- By Native News Online Staff
The Indian Health Service (IHS) announced that it is deploying $139 million to tackle the prevalence of diabetes in Native American communities.
The funding, which comes from the U. S. Department of Health and Human Services, will feed into the IHS's Special Diabetes Program for Indians (SDPI) to provide prevention and treatment services for American Indian and Alaska Native communities.
The funds have been awarded to 302 tribal and urban IHS sites in 35 states under a new 5-year grant cycle that began on Jan. 1, 2023. For the first time ever, 11 tribes and tribal organizations are also being directly funded under the program.
The SDPI implements evidence-based and community-driven strategies to prevent and treat diabetes in Native communities. Using guidance from tribal leaders, the SDPI has also launched a national diabetes network for Indigenous communities.

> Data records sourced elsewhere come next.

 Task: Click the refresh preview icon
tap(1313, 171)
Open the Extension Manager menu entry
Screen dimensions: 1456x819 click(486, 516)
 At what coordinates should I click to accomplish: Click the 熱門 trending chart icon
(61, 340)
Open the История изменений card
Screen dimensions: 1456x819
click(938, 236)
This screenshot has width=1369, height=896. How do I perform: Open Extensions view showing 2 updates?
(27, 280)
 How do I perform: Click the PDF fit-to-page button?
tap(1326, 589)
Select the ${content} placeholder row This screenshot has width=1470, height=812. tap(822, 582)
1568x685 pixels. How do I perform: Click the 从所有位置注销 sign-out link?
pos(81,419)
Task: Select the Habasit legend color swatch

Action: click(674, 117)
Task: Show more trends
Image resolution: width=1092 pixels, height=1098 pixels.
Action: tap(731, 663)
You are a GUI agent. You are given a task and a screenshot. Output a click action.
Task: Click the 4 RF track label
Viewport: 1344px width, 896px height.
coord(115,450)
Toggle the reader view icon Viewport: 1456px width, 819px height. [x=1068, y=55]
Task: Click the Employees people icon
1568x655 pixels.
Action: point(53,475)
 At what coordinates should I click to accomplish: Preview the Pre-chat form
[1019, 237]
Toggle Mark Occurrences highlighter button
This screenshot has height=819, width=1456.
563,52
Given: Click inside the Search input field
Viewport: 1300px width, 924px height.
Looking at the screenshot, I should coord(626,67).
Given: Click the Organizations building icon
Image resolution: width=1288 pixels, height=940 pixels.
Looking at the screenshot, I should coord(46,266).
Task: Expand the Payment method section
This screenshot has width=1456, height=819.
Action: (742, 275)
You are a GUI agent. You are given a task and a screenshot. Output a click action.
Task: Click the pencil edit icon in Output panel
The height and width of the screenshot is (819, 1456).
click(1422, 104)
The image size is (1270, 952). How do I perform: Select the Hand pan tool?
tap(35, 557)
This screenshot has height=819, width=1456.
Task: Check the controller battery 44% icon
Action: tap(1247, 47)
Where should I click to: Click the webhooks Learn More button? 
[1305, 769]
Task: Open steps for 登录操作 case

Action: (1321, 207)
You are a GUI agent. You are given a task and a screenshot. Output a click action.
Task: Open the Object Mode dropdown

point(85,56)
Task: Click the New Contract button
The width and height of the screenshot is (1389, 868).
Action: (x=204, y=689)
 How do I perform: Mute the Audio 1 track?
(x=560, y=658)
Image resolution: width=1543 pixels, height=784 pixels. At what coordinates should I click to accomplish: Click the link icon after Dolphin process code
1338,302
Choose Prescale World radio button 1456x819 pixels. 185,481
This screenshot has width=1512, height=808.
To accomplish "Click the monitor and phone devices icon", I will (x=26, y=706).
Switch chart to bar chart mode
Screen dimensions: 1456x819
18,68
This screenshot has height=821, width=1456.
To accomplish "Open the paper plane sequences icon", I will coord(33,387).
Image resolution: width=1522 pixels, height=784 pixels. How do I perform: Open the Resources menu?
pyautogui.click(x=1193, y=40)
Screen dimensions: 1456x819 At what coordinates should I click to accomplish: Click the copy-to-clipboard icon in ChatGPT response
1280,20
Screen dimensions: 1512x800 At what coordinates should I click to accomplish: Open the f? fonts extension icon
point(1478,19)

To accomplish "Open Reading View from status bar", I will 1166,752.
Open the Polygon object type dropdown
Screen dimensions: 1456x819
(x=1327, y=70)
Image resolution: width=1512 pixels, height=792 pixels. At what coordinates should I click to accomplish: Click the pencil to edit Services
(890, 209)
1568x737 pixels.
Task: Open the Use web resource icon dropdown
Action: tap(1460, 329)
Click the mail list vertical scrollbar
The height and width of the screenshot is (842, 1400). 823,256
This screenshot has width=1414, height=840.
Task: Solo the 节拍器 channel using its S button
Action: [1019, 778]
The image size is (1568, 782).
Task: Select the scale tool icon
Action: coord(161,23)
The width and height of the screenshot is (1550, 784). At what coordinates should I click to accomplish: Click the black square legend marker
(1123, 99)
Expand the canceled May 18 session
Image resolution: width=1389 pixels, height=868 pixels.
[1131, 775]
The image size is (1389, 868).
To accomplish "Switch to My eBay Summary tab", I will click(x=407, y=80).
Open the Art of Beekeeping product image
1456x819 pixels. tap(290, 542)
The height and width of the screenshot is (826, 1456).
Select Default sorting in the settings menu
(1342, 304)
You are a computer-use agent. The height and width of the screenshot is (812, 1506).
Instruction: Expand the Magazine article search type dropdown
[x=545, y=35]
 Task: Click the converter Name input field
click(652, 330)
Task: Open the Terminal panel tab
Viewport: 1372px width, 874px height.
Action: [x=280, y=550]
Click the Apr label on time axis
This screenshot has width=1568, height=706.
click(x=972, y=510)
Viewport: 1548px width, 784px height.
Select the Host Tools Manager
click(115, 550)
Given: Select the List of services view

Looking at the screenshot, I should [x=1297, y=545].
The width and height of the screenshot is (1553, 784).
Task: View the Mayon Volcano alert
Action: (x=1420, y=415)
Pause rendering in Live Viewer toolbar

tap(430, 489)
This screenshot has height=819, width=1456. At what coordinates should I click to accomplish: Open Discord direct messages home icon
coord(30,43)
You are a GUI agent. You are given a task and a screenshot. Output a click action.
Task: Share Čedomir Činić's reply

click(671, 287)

According to the American Diabetes Association, Native Americans experience the highest rate of diabetes in the United States, at 14.5 percent. Undertreated or untreated diabetes can lead to kidney disease, heart disease, neuropathy and diabetic eye disease(retinopathy). Diabetes is the fourth-leading cause of death among Native Americans, per the IHS.
According to a statement released by HHS, federal data shows that the rate of diabetes-related kidney disease decreased by half after implementing population-based diabetes treatment and prevention services like SDPI.
As well, rates of retinopathy in American Indian and Alaska Native adults have fallen by more than 50 percent since the 1980s. While it isn't possible to determine specific causes of the decrease in disease, the HHS says that diabetes prevention services provided by IHS facilities are likely a leading factor.
"IHS is committed to continuing its support for diabetes prevention and treatment for IHS, tribal, and urban Indian health programs," IHS Director Roselyn Tso said in a statement. "Since its inception in 1997, the Special Diabetes Program for Indians has helped to dramatically increase access to important diabetes prevention and treatment services throughout Indian Country."